**Brief:**
Of all the entries below, retype only the lines from the one with "You are a computer-use agent. Screen dimensions: 640x606" through the one with "This screenshot has height=757, width=819.", exactly as they appear.

====

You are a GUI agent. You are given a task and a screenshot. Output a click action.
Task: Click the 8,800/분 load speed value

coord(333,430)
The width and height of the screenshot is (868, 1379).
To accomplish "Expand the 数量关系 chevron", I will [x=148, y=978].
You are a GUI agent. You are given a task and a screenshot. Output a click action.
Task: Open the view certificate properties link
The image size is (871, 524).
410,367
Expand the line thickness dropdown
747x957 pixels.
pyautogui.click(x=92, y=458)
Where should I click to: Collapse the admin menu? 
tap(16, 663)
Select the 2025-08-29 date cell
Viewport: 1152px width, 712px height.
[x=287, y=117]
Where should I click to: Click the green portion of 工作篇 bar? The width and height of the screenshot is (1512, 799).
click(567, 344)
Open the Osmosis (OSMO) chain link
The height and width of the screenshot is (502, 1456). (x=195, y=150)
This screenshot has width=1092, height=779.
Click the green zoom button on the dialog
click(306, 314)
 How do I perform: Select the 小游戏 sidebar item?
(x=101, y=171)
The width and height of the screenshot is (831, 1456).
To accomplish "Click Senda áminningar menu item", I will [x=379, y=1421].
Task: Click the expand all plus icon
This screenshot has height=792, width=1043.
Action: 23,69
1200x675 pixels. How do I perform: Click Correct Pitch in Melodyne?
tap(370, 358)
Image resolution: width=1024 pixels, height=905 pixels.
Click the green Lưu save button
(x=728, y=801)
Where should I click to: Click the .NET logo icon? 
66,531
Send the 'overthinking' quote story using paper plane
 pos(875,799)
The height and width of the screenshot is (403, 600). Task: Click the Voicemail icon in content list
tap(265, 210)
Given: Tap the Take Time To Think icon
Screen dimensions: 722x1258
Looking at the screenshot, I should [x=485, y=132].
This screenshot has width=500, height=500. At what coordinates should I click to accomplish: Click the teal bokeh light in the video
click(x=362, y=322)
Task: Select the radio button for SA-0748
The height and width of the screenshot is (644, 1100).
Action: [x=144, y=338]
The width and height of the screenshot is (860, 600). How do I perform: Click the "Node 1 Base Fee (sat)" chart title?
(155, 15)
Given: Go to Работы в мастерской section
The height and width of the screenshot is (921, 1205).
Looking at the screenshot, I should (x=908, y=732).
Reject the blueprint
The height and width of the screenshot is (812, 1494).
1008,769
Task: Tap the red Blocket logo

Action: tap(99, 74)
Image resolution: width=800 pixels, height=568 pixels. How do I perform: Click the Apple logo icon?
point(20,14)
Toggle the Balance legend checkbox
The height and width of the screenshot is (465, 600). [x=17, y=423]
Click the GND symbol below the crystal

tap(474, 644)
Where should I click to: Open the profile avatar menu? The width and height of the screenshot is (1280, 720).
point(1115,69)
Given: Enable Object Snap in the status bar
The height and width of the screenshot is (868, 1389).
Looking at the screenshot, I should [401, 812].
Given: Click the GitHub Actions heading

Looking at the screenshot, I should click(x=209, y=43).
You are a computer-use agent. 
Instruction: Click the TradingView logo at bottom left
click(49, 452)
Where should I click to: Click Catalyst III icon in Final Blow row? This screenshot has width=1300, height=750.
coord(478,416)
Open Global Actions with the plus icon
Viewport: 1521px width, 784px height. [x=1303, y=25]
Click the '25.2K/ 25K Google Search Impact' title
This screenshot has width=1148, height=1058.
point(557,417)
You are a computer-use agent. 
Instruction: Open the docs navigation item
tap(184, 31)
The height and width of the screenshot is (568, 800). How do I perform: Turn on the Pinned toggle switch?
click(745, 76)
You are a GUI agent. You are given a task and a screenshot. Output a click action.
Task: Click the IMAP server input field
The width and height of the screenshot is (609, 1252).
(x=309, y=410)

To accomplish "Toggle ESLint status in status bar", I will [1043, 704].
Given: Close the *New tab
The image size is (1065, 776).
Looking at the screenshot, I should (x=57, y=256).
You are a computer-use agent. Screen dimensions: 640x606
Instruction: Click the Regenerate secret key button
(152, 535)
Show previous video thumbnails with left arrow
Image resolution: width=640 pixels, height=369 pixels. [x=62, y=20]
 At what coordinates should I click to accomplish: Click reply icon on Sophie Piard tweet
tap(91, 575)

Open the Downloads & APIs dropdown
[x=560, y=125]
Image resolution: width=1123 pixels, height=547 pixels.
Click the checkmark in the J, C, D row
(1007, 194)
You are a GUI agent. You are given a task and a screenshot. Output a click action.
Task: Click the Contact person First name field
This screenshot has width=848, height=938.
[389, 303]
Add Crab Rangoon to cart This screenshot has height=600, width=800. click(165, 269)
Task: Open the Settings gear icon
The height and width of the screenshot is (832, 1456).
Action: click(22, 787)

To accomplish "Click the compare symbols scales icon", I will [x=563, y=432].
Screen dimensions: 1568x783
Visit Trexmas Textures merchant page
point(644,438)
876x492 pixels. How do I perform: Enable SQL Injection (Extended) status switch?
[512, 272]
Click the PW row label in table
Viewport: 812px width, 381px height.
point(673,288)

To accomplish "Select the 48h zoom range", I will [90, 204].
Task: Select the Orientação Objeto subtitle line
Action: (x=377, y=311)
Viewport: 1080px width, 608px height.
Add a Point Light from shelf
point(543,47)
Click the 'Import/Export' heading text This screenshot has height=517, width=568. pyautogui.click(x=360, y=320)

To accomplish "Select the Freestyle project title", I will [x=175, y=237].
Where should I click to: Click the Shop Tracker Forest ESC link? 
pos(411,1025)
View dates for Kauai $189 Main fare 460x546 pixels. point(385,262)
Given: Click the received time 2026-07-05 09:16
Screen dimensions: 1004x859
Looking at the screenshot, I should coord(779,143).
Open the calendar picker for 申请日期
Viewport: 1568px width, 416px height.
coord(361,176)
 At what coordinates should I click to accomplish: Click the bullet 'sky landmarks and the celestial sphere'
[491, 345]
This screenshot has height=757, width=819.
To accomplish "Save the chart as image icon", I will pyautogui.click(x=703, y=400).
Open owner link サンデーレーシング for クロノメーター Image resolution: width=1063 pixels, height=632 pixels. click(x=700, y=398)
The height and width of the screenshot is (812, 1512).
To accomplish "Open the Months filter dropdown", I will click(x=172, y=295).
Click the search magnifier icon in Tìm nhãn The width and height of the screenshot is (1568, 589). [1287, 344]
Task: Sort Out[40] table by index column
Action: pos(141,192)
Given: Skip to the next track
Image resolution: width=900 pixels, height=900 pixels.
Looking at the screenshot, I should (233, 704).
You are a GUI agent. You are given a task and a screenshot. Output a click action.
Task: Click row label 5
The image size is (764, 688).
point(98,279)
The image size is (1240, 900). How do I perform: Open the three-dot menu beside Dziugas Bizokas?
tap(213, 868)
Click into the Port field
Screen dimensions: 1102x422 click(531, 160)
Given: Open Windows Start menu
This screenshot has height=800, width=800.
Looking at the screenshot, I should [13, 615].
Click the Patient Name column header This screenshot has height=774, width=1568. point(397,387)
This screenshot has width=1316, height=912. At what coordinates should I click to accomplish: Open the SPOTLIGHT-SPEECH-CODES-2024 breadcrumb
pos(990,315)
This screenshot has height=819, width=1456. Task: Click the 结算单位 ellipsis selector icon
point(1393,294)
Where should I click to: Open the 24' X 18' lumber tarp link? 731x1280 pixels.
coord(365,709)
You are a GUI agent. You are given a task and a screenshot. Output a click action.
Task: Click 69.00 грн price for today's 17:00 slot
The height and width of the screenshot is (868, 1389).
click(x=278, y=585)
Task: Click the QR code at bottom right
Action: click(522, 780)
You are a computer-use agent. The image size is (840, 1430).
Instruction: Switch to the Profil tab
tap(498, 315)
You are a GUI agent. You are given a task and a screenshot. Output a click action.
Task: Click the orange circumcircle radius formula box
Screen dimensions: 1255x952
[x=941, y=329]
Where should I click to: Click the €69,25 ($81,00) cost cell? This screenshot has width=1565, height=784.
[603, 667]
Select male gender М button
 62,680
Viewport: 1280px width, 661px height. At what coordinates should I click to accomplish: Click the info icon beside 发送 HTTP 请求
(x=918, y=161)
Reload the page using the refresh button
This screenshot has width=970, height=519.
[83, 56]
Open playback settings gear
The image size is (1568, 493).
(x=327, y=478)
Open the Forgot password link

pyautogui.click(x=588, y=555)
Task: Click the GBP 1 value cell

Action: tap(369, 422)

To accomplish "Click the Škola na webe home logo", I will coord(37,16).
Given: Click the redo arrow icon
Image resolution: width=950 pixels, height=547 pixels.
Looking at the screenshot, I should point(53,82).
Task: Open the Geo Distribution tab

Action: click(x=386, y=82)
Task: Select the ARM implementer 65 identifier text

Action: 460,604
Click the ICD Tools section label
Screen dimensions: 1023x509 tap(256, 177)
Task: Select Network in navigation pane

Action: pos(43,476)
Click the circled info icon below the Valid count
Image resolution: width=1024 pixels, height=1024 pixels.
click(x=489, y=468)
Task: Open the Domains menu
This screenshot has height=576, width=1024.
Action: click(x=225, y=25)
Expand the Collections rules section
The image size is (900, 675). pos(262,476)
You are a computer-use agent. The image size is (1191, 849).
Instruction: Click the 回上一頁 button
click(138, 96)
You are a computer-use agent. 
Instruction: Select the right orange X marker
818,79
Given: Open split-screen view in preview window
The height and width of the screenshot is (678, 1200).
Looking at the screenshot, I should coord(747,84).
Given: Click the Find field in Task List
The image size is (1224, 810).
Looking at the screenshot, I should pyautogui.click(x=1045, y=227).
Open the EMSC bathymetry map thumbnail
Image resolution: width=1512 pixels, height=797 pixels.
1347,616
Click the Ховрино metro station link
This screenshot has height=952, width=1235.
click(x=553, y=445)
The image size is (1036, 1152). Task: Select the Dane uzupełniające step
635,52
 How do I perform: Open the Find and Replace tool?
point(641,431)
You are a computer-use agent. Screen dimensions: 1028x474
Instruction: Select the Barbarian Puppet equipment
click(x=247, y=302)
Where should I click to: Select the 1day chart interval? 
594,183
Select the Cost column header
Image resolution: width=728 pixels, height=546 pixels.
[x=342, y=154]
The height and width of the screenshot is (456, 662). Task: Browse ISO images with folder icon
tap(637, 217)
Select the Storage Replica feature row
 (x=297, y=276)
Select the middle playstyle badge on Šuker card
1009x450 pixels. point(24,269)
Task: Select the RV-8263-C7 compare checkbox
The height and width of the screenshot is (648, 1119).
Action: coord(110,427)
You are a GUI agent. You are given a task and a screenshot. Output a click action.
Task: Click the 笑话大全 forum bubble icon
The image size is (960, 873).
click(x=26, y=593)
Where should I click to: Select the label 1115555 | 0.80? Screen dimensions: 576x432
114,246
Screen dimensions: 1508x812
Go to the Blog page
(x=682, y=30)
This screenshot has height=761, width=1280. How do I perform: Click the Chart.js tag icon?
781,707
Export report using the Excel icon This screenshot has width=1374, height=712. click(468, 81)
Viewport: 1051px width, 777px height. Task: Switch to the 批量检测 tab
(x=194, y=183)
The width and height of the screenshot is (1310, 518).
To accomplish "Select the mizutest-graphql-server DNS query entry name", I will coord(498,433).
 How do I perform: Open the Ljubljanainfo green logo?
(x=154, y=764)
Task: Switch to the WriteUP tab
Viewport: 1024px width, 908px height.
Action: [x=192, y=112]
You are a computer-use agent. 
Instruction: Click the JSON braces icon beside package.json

====

**Solution to the exercise:**
You are a computer-use agent. Screen dimensions: 640x606
Instruction: Click the Regenerate secret key button
(152, 535)
Show previous video thumbnails with left arrow
Image resolution: width=640 pixels, height=369 pixels. [x=62, y=20]
 At what coordinates should I click to accomplish: Click reply icon on Sophie Piard tweet
tap(91, 575)

Open the Downloads & APIs dropdown
[x=560, y=125]
Image resolution: width=1123 pixels, height=547 pixels.
Click the checkmark in the J, C, D row
(1007, 194)
You are a GUI agent. You are given a task and a screenshot. Output a click action.
Task: Click the Contact person First name field
This screenshot has width=848, height=938.
[389, 303]
Add Crab Rangoon to cart This screenshot has height=600, width=800. click(165, 269)
Task: Open the Settings gear icon
The height and width of the screenshot is (832, 1456).
Action: click(22, 787)

To accomplish "Click the compare symbols scales icon", I will [x=563, y=432].
Screen dimensions: 1568x783
Visit Trexmas Textures merchant page
point(644,438)
876x492 pixels. How do I perform: Enable SQL Injection (Extended) status switch?
[512, 272]
Click the PW row label in table
Viewport: 812px width, 381px height.
point(673,288)

To accomplish "Select the 48h zoom range", I will [90, 204].
Task: Select the Orientação Objeto subtitle line
Action: (x=377, y=311)
Viewport: 1080px width, 608px height.
Add a Point Light from shelf
point(543,47)
Click the 'Import/Export' heading text This screenshot has height=517, width=568. pyautogui.click(x=360, y=320)

To accomplish "Select the Freestyle project title", I will [x=175, y=237].
Where should I click to: Click the Shop Tracker Forest ESC link? 
pos(411,1025)
View dates for Kauai $189 Main fare 460x546 pixels. point(385,262)
Given: Click the received time 2026-07-05 09:16
Screen dimensions: 1004x859
Looking at the screenshot, I should coord(779,143).
Open the calendar picker for 申请日期
Viewport: 1568px width, 416px height.
coord(361,176)
 At what coordinates should I click to accomplish: Click the bullet 'sky landmarks and the celestial sphere'
[491, 345]
This screenshot has height=757, width=819.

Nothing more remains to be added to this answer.